Na segunda-feira, o ministro da Saúde, Marcelo Queiroga, advertiu que a consulta pública feita pelo governo sobre a vacinação contra a Covid-19 de crianças com idades entre 5 e 11 anos de idade não seria “nem referendo, nem plebiscito”. Parecia uma certa premonição do resultado, divulgado ontem. Após mobilizar 99.309 pessoas em 11 dias, a maioria de manifestações foi contrária à exigência de prescrição médica no ato da imunização.

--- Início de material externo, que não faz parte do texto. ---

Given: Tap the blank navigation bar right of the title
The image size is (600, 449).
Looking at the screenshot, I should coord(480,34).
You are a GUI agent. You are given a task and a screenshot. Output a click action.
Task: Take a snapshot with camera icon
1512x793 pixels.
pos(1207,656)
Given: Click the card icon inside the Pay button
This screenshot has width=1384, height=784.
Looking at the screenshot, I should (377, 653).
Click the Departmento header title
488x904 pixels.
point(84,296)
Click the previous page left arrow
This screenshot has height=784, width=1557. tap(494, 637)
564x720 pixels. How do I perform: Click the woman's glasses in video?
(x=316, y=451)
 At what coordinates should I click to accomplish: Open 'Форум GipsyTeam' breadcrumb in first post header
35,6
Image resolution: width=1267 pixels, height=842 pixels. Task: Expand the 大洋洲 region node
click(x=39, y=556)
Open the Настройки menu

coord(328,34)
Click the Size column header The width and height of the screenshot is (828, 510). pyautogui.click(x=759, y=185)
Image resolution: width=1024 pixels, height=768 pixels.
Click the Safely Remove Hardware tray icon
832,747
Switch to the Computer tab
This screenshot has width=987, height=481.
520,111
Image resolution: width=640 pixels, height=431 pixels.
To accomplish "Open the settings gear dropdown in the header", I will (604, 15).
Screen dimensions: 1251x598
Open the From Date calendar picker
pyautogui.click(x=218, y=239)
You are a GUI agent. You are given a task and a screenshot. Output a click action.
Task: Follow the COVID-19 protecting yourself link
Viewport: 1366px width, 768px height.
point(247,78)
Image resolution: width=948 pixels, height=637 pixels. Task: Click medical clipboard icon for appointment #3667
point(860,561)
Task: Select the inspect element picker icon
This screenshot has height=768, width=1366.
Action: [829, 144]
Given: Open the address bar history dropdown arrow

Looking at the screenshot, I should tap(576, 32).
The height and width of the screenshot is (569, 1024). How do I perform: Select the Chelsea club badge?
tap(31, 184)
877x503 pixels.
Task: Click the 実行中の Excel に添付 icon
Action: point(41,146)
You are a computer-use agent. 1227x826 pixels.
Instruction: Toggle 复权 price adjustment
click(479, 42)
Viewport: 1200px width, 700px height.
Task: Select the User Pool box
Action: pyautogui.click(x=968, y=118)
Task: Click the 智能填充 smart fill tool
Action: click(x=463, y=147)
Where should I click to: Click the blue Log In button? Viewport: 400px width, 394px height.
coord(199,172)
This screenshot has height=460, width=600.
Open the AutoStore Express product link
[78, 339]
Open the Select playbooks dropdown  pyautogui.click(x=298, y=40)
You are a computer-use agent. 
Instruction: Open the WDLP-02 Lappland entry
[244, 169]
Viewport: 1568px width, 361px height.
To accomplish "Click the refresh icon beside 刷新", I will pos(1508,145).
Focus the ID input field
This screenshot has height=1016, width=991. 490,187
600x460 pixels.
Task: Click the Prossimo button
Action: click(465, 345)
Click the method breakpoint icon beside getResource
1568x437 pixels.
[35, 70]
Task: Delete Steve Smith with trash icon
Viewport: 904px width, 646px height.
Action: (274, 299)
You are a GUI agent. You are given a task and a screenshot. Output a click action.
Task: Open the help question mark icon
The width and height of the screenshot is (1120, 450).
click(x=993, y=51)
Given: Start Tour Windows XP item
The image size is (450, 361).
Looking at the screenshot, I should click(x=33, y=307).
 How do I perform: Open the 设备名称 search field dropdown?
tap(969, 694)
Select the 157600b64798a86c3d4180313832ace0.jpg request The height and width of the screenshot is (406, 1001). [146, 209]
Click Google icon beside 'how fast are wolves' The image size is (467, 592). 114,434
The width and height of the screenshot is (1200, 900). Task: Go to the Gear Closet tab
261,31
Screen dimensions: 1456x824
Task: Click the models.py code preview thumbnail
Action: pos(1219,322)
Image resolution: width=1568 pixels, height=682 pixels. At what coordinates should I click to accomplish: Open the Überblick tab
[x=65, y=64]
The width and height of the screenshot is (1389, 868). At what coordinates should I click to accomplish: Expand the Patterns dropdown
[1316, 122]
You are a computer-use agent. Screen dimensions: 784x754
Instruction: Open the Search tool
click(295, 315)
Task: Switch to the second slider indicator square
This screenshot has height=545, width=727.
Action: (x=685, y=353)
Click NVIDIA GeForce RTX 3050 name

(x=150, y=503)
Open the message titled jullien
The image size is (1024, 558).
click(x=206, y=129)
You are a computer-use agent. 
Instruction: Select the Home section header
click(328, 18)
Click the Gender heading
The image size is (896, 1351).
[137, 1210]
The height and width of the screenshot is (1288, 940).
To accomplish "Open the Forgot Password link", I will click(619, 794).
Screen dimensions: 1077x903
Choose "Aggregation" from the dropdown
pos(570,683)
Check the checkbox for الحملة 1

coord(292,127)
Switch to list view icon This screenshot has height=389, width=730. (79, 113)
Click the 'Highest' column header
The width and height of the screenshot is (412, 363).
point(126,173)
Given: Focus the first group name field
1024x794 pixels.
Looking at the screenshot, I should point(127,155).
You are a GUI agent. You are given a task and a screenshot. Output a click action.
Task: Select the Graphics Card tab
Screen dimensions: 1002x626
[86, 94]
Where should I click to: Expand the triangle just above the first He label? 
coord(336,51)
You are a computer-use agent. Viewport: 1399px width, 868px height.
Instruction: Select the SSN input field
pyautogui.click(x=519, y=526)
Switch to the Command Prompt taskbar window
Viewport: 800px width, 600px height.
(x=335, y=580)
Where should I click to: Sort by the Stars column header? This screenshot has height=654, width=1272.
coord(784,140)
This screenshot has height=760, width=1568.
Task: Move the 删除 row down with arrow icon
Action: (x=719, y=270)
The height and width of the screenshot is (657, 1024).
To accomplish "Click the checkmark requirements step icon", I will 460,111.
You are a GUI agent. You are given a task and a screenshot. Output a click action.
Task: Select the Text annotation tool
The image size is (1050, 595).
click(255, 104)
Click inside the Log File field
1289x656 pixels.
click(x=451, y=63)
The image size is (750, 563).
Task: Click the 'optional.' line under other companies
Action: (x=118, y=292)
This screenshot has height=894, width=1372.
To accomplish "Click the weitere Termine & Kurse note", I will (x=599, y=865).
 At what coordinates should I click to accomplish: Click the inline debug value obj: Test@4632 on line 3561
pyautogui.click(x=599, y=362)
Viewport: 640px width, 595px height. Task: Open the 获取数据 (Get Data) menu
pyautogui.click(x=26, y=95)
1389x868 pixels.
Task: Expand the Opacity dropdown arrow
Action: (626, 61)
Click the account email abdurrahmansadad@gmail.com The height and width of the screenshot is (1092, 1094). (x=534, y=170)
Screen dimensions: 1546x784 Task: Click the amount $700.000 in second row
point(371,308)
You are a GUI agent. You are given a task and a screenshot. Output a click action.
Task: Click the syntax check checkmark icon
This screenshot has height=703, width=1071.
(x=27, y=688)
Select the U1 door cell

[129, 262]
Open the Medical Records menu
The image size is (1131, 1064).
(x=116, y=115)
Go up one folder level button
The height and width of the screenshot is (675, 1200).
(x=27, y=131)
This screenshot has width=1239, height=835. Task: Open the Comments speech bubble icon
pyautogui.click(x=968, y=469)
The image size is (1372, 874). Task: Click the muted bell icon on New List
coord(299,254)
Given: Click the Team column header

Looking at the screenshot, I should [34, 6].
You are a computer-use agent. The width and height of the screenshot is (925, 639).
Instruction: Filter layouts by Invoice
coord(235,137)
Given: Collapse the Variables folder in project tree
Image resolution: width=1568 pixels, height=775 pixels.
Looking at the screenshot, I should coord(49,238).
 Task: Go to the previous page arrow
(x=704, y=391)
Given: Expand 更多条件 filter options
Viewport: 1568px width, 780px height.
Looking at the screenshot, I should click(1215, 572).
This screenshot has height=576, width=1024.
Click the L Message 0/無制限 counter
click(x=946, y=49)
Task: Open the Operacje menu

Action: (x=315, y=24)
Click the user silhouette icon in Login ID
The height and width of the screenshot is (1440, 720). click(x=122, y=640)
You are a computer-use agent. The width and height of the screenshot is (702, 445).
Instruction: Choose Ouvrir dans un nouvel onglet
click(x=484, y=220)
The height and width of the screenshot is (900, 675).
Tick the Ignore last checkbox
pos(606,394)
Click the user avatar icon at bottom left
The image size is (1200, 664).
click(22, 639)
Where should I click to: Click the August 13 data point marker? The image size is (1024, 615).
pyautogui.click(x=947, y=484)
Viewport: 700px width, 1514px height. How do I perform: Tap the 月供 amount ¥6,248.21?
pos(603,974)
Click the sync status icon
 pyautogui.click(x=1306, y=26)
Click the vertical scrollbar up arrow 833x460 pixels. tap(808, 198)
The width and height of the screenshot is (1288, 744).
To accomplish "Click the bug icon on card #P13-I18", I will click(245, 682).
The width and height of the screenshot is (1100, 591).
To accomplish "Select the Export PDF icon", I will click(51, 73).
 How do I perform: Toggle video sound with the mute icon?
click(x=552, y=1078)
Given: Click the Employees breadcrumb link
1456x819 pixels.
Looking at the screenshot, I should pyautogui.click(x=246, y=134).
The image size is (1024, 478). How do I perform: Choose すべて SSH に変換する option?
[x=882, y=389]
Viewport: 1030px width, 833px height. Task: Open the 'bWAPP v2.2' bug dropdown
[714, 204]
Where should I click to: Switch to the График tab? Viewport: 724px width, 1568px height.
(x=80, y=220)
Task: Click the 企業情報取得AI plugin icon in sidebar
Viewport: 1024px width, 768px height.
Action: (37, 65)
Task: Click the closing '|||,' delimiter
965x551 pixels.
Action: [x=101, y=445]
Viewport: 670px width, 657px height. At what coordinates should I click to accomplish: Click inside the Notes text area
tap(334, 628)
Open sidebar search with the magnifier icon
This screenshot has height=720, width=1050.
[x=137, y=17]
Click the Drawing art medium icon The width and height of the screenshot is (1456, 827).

A consulta pública foi considerada desnecessária pela maioria dos especialistas, uma vez que a Anvisa já havia aprovado, no dia 16 de dezembro, o uso da vacina Comirnaty, da Pfizer, para imunização de crianças. A autorização veio após uma análise técnica criteriosa de dados e estudos clínicos. A iniciativa de fazer a consulta partiu de Queiroga e foi interpretada como mais um movimento para agradar o presidente Jair Bolsonaro e a militância bolsonarista, que são contra a vacinação infantil.

Desse forma, perdeu-se energia, gastou-se dinheiro, em nome de posições meramente eleitorais. Menos mal que o governo do estado se diz mobilizado para oferecer o imunizante tão logo as doses cheguem a Goiás.